Of course, no one doubts that the uniforms will arrive. But the admission highlights two weaknesses. Firstly, spin over actual delivery, a challenge around “truthiness” that jeopardises both the provision and the evaluation process. Secondly, that delivery of materials is the least complicated part of school management, and the easiest to measure, and so failure on it means that other more important but harder to measure failures are inevitable. This is important because the justification for Bridge is their supposed management expertise. When you scratch the surface, the gold seems to peel off.

They also “rebut” our account of the Principal saying he had had only “17 days” training from Bridge with the statement that Bridge provides “three weeks” training, i.e somewhere between 15 and 21 days, remarkably similar to the number we quoted and really very little as a basis for turning around a public management system that Bridge says is broken. If it’s broken, can someone with no experience of running a school before fix that with 15-21 days training?

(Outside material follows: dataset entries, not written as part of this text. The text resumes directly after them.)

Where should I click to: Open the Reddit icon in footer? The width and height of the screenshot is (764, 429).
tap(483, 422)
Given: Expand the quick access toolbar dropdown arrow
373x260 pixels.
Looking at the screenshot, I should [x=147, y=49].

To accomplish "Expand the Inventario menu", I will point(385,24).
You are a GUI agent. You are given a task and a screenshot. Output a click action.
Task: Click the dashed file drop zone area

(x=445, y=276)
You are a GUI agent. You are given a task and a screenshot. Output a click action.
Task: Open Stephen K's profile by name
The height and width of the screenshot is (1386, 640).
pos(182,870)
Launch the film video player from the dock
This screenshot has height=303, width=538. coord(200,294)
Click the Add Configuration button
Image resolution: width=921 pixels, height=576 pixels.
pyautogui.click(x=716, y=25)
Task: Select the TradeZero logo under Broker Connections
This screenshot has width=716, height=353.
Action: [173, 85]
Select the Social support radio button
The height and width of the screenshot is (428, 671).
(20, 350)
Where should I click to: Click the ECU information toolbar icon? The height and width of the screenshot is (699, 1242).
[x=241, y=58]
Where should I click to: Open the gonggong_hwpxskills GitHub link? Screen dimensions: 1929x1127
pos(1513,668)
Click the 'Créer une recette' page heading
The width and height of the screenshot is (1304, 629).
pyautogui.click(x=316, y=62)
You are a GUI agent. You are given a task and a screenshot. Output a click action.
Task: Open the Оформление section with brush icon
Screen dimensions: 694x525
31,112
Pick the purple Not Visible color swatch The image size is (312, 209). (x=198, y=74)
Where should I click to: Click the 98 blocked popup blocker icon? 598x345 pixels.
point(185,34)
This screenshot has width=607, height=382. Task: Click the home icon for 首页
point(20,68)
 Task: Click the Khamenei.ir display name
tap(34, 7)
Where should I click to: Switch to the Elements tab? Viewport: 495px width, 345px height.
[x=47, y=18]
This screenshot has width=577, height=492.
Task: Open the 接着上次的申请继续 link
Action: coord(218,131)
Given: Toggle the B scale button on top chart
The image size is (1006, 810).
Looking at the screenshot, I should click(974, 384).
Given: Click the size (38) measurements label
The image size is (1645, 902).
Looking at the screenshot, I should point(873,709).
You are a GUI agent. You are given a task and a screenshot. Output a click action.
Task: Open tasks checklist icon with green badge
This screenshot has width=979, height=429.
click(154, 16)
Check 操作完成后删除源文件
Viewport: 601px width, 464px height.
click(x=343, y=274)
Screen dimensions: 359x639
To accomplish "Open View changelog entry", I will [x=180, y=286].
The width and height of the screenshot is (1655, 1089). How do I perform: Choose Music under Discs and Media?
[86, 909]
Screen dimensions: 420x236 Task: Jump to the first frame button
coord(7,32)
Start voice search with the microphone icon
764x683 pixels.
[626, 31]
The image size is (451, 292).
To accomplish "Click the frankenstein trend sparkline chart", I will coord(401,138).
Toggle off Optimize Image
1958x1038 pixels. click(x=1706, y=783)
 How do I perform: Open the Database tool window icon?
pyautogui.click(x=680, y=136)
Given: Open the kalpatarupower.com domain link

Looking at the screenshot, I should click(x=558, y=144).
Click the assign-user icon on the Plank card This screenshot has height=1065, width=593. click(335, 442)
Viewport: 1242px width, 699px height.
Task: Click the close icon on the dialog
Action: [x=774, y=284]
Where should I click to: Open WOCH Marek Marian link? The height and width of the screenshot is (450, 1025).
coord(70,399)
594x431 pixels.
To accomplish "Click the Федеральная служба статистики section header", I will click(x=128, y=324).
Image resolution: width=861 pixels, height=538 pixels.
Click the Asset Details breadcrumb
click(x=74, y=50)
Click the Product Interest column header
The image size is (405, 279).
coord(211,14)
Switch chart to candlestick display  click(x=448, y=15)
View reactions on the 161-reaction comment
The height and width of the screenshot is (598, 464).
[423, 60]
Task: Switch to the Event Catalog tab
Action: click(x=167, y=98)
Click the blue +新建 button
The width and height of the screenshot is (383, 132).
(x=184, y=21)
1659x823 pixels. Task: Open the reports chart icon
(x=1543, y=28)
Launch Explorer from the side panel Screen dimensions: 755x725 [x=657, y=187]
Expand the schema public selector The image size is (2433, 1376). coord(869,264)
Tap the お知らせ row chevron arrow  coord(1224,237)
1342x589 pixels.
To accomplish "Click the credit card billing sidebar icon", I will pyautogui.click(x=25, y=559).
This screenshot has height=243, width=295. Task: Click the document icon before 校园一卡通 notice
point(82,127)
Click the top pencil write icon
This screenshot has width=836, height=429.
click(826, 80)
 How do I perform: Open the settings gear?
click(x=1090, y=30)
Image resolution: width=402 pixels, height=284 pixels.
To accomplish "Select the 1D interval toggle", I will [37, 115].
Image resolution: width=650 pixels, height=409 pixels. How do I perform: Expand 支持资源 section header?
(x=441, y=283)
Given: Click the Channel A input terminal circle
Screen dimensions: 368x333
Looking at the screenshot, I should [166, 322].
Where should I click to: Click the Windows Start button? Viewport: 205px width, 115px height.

A training which Bridge says leaves him not knowing how his school lessons are run?

Bridge denies that any kids who had been at the schools they took over have had to leave. But they also say that an attraction of Bridge schools is that they are smaller. (“Do the math”, as Americans say.) The Principal, and the Vice-Principal, and students, all reported this to us. It’s vital that the Government now publish how many children were in each class at each school before it was handed to Bridge, how many are there now, how many of those are students who were there before, and how many former students no longer attend each year group at each of those schools, and why. These numbers should be opened up to public scrutiny. Furthermore, the Government should issue an instruction that no child who was a student in 2015 at a school handed over to Bridge can be turned away if they now try to enter. As Bridge claims this is no kids at all, it should be very easy.

Finally, Bridge claims that my tweets disrespect Liberian teachers. I think Liberian teachers manage miracles every day in a hugely challenging context, and that they deserve better than the Bridge solution. However, let Bridge and us agree to ask the Liberian teachers union for their perspective on the Bridge programme, and to respect their advice. Deal? Bridge also claims that they are only in Liberia at the invitation of the Liberian government. Can they confirm that if they are ever disinvited, they will leave, and not as they have in Uganda take the government to court? Deal?

I should emphasise that at no point have I had to experience what the Canadian researcher into Bridge went through (he was arrested, and though he was eventually released without charge, that’s much more scary than an angry letter), and I am grateful for that. I should emphasise too that whilst I am pleased that my visit has shone a light on the crisis in Liberia, it is Liberian voices that most need to be heard. Please read this and this and follow ActionAid Liberia’s Country Director here.

And please do visit a Bridge school yourself. After all, they say you’re invited!


(PS: Bridge’s letter in full)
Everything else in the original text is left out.